Saved entries:
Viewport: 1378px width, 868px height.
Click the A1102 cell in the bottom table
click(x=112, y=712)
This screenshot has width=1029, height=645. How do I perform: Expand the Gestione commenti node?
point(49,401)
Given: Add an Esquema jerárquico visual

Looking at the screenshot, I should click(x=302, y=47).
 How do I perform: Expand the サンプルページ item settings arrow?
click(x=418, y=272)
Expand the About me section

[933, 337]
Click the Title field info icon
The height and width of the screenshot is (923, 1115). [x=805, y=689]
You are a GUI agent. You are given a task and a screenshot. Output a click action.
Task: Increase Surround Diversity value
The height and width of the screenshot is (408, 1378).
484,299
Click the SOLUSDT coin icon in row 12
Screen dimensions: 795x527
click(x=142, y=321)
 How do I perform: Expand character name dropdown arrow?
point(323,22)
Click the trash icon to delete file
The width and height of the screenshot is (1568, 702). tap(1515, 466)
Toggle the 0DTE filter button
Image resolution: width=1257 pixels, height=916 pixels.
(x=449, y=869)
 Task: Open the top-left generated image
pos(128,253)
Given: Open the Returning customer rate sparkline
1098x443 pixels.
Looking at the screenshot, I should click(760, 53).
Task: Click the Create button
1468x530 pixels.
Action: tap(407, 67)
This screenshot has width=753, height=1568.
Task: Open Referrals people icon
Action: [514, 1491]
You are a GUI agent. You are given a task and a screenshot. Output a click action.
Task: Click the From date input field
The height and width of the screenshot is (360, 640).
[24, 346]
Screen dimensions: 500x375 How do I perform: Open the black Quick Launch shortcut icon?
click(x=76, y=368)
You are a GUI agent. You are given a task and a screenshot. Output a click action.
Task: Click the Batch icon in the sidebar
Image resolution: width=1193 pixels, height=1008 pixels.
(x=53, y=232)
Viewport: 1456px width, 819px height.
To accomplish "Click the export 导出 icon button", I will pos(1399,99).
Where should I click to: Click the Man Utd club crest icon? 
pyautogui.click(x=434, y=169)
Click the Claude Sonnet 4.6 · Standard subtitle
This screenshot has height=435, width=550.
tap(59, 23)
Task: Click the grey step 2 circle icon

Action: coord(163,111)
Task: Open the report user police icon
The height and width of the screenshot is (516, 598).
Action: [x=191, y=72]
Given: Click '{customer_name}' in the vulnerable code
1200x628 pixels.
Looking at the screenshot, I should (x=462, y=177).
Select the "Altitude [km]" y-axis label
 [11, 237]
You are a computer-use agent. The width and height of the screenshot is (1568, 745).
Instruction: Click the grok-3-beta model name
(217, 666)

▶ Work item
Write down all of the records again, word for word.

▶ Result
Viewport: 1378px width, 868px height.
Click the A1102 cell in the bottom table
click(x=112, y=712)
This screenshot has width=1029, height=645. How do I perform: Expand the Gestione commenti node?
point(49,401)
Given: Add an Esquema jerárquico visual

Looking at the screenshot, I should click(x=302, y=47).
 How do I perform: Expand the サンプルページ item settings arrow?
click(x=418, y=272)
Expand the About me section

[933, 337]
Click the Title field info icon
The height and width of the screenshot is (923, 1115). [x=805, y=689]
You are a GUI agent. You are given a task and a screenshot. Output a click action.
Task: Increase Surround Diversity value
The height and width of the screenshot is (408, 1378).
484,299
Click the SOLUSDT coin icon in row 12
Screen dimensions: 795x527
click(x=142, y=321)
 How do I perform: Expand character name dropdown arrow?
point(323,22)
Click the trash icon to delete file
The width and height of the screenshot is (1568, 702). tap(1515, 466)
Toggle the 0DTE filter button
Image resolution: width=1257 pixels, height=916 pixels.
(x=449, y=869)
 Task: Open the top-left generated image
pos(128,253)
Given: Open the Returning customer rate sparkline
1098x443 pixels.
Looking at the screenshot, I should click(760, 53).
Task: Click the Create button
1468x530 pixels.
Action: tap(407, 67)
This screenshot has width=753, height=1568.
Task: Open Referrals people icon
Action: [514, 1491]
You are a GUI agent. You are given a task and a screenshot. Output a click action.
Task: Click the From date input field
The height and width of the screenshot is (360, 640).
[24, 346]
Screen dimensions: 500x375 How do I perform: Open the black Quick Launch shortcut icon?
click(x=76, y=368)
You are a GUI agent. You are given a task and a screenshot. Output a click action.
Task: Click the Batch icon in the sidebar
Image resolution: width=1193 pixels, height=1008 pixels.
(x=53, y=232)
Viewport: 1456px width, 819px height.
To accomplish "Click the export 导出 icon button", I will pos(1399,99).
Where should I click to: Click the Man Utd club crest icon? 
pyautogui.click(x=434, y=169)
Click the Claude Sonnet 4.6 · Standard subtitle
This screenshot has height=435, width=550.
tap(59, 23)
Task: Click the grey step 2 circle icon

Action: coord(163,111)
Task: Open the report user police icon
The height and width of the screenshot is (516, 598).
Action: [x=191, y=72]
Given: Click '{customer_name}' in the vulnerable code
1200x628 pixels.
Looking at the screenshot, I should (x=462, y=177).
Select the "Altitude [km]" y-axis label
 [11, 237]
You are a computer-use agent. The width and height of the screenshot is (1568, 745).
Instruction: Click the grok-3-beta model name
(217, 666)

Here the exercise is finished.